#### EXERCISE GOAL
Write out, word for word, the lines of the data below, starting with the line that contains "Describe the element at coordinates (1314, 393)" and continuing through the line that contains "The height and width of the screenshot is (581, 957).".

#### PROVIDED DATA
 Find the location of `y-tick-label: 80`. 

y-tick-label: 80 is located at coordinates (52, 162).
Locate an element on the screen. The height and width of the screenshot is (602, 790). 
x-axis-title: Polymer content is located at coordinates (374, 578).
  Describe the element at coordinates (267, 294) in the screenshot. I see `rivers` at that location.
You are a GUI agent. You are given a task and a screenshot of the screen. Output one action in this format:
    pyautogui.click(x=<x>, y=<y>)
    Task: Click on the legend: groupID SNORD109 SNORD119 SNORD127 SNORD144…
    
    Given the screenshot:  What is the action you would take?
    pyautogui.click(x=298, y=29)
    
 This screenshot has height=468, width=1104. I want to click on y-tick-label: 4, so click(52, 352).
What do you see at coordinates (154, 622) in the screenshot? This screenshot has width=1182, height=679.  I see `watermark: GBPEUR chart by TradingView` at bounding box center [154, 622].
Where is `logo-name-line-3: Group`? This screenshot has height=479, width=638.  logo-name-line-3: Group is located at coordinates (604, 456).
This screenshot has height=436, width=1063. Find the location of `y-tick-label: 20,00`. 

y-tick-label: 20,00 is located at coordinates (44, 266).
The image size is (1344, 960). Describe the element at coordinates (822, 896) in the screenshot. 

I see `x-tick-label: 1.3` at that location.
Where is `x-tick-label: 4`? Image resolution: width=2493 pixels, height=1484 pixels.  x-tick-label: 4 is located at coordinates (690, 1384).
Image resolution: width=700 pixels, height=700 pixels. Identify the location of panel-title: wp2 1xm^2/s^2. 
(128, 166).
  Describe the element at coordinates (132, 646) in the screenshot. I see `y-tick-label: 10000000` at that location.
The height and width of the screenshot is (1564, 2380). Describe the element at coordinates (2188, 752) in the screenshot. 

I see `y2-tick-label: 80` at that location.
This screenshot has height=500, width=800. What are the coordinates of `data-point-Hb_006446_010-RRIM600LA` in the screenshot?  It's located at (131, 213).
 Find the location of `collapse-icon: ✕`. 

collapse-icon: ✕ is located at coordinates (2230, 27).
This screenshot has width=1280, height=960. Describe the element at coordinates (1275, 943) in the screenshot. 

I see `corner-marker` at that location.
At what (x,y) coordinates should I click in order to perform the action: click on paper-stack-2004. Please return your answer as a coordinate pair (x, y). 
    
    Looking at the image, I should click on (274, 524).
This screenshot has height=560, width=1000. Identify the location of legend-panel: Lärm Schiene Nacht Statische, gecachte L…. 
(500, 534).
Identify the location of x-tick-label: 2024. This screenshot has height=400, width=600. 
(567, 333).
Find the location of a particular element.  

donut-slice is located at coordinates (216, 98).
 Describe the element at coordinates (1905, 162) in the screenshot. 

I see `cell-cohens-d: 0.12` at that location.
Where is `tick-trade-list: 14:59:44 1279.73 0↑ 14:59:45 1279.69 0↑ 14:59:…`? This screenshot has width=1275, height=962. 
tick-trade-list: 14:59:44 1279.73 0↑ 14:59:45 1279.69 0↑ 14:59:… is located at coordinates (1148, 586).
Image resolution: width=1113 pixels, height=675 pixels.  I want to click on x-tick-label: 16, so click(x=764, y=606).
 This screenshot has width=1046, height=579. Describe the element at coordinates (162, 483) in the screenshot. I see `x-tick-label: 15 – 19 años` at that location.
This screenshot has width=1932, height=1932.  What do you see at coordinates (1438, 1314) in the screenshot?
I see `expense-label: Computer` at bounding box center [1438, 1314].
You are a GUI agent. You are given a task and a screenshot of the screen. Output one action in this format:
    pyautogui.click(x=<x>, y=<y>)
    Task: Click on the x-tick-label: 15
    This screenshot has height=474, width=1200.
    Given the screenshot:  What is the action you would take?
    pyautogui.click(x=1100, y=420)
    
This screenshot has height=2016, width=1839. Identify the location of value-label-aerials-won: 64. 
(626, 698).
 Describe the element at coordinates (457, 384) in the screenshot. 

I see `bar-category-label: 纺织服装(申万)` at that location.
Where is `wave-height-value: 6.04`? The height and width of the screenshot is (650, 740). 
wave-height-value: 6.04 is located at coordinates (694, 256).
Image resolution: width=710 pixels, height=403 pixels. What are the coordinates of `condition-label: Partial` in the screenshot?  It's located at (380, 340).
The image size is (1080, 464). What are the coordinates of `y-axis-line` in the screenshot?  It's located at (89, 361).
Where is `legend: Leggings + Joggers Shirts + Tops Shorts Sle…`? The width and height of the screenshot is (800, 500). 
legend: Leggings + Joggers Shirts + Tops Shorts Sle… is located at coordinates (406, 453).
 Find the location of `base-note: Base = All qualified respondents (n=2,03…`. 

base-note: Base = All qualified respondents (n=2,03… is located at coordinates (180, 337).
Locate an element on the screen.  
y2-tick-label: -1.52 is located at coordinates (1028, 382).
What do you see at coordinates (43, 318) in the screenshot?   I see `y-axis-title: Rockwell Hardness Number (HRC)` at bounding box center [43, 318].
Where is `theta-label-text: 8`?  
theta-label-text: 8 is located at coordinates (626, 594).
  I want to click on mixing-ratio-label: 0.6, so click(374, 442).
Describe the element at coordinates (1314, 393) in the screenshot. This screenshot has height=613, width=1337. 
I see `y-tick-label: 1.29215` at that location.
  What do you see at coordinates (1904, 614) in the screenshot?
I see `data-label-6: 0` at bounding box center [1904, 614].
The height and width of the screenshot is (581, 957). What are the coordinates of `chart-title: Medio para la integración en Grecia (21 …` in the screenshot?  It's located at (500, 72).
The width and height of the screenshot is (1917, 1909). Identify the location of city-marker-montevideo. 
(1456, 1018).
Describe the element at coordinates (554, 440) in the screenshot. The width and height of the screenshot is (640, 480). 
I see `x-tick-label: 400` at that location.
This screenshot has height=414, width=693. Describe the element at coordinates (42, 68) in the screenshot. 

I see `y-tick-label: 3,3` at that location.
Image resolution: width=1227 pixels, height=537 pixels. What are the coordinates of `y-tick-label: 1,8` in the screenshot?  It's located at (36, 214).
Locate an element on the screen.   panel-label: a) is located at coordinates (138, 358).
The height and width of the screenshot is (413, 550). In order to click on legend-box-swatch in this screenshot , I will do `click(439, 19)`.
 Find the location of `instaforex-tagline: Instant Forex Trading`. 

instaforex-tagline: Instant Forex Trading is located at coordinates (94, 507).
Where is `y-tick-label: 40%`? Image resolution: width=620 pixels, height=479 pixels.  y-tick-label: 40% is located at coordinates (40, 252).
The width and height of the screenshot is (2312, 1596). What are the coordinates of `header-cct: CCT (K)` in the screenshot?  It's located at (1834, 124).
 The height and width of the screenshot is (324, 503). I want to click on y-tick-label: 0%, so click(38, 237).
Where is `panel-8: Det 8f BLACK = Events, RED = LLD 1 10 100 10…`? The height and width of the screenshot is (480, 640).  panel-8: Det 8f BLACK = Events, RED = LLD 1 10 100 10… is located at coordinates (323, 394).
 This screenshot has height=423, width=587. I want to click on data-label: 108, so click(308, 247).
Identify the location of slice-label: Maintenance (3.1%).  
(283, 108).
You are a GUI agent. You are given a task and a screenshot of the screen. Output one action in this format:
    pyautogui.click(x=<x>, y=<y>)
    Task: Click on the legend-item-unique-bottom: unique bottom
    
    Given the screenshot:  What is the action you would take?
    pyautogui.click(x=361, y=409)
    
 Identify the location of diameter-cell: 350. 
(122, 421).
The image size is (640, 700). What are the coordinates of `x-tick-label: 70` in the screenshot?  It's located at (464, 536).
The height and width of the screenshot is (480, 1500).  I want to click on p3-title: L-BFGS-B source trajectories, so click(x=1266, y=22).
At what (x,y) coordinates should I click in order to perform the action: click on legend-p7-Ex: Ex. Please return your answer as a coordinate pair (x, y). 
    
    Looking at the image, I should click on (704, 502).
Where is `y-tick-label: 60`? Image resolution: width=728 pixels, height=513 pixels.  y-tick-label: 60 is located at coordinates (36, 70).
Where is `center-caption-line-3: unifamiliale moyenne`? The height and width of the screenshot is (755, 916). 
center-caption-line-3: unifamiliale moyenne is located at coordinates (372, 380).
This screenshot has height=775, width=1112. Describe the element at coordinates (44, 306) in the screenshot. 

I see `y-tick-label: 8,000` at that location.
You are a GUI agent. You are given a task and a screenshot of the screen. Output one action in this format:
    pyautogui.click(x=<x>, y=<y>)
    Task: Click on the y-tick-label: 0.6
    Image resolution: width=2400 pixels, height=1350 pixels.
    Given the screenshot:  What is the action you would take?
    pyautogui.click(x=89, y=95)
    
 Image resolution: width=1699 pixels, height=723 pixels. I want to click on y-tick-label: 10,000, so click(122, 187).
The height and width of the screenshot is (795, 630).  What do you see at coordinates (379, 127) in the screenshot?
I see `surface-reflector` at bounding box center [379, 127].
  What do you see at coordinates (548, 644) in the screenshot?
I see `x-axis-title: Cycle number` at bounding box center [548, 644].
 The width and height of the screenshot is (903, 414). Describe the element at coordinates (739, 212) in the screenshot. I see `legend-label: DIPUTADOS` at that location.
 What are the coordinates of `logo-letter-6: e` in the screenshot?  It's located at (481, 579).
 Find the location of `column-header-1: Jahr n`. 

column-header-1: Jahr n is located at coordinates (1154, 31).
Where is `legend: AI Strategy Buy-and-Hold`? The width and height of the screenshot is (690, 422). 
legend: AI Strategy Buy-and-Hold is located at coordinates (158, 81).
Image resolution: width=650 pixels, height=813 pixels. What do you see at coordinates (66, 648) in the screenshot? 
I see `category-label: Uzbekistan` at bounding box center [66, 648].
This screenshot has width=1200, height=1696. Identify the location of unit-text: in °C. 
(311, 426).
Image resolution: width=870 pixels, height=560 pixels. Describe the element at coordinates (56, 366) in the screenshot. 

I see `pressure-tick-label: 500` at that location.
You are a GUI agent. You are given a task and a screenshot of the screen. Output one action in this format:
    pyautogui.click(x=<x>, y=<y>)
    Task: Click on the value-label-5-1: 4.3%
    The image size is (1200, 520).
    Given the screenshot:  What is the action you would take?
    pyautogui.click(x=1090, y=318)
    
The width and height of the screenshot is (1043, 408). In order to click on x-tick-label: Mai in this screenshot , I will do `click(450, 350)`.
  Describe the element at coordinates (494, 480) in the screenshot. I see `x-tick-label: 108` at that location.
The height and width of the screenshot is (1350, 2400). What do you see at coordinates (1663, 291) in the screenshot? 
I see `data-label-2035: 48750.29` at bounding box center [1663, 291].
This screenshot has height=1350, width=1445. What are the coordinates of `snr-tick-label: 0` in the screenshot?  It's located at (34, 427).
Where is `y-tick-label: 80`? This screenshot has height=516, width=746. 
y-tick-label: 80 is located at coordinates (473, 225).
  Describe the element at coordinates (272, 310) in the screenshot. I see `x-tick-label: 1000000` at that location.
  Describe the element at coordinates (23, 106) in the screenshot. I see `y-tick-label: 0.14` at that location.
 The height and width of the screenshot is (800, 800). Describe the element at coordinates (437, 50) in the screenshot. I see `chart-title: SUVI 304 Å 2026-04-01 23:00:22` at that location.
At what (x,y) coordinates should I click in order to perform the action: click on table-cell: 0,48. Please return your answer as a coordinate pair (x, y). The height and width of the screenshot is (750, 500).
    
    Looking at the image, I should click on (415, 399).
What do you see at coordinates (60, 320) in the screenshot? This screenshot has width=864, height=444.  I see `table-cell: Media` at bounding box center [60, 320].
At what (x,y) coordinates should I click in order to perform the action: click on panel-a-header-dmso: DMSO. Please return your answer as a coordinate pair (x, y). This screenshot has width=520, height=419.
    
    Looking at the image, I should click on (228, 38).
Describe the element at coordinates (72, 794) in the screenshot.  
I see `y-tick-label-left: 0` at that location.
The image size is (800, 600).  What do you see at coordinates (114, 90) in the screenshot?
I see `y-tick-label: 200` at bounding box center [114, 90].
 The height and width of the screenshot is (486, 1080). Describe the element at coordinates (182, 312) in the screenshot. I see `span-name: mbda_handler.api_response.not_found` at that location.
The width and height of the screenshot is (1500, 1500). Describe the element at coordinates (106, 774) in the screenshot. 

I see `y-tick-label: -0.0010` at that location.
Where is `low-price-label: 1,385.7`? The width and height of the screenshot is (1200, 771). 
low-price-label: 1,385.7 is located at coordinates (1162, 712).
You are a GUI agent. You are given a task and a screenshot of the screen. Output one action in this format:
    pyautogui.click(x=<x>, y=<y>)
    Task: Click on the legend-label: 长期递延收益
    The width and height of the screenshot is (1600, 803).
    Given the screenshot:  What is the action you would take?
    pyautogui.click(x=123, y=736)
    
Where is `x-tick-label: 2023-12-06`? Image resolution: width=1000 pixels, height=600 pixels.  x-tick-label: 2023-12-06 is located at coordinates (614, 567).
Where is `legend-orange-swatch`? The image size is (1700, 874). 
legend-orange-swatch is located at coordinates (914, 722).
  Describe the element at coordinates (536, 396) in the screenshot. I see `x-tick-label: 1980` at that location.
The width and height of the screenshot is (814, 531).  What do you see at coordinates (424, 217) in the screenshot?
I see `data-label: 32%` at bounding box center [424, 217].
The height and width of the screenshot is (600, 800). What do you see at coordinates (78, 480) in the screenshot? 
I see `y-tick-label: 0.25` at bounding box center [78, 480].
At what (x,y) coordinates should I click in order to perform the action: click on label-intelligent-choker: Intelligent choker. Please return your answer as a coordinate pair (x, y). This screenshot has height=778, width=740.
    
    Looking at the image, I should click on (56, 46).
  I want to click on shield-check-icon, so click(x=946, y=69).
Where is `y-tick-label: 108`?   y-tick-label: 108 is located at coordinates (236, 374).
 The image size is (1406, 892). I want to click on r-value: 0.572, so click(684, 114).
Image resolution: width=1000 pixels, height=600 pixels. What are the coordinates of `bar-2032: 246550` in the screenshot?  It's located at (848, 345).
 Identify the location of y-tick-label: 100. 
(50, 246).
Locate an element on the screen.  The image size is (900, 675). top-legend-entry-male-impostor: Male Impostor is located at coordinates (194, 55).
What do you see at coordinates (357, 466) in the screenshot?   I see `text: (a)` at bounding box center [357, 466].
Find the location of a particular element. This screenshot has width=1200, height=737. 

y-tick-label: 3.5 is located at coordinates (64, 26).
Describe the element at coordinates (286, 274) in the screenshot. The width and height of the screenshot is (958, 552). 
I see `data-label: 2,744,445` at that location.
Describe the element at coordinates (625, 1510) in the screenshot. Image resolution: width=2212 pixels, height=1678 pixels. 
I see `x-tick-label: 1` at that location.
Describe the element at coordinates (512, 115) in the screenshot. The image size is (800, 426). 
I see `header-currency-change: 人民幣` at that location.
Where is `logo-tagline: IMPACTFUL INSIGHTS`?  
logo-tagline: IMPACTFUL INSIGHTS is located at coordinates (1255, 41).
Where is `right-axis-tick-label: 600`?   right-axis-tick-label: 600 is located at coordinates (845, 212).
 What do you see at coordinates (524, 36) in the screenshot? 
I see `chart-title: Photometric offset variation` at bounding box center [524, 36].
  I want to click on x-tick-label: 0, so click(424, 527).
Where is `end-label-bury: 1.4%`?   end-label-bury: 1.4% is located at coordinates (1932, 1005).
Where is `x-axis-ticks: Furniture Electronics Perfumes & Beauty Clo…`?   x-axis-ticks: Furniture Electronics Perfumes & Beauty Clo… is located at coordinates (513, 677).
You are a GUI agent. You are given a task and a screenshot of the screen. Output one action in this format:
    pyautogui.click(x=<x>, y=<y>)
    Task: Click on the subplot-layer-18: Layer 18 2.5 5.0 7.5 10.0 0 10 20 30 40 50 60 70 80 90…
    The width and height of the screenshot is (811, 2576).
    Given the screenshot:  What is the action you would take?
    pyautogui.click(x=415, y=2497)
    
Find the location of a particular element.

#### EXERCISE SOLUTION
Describe the element at coordinates (1314, 393) in the screenshot. This screenshot has height=613, width=1337. 
I see `y-tick-label: 1.29215` at that location.
  What do you see at coordinates (1904, 614) in the screenshot?
I see `data-label-6: 0` at bounding box center [1904, 614].
The height and width of the screenshot is (581, 957). What are the coordinates of `chart-title: Medio para la integración en Grecia (21 …` in the screenshot?  It's located at (500, 72).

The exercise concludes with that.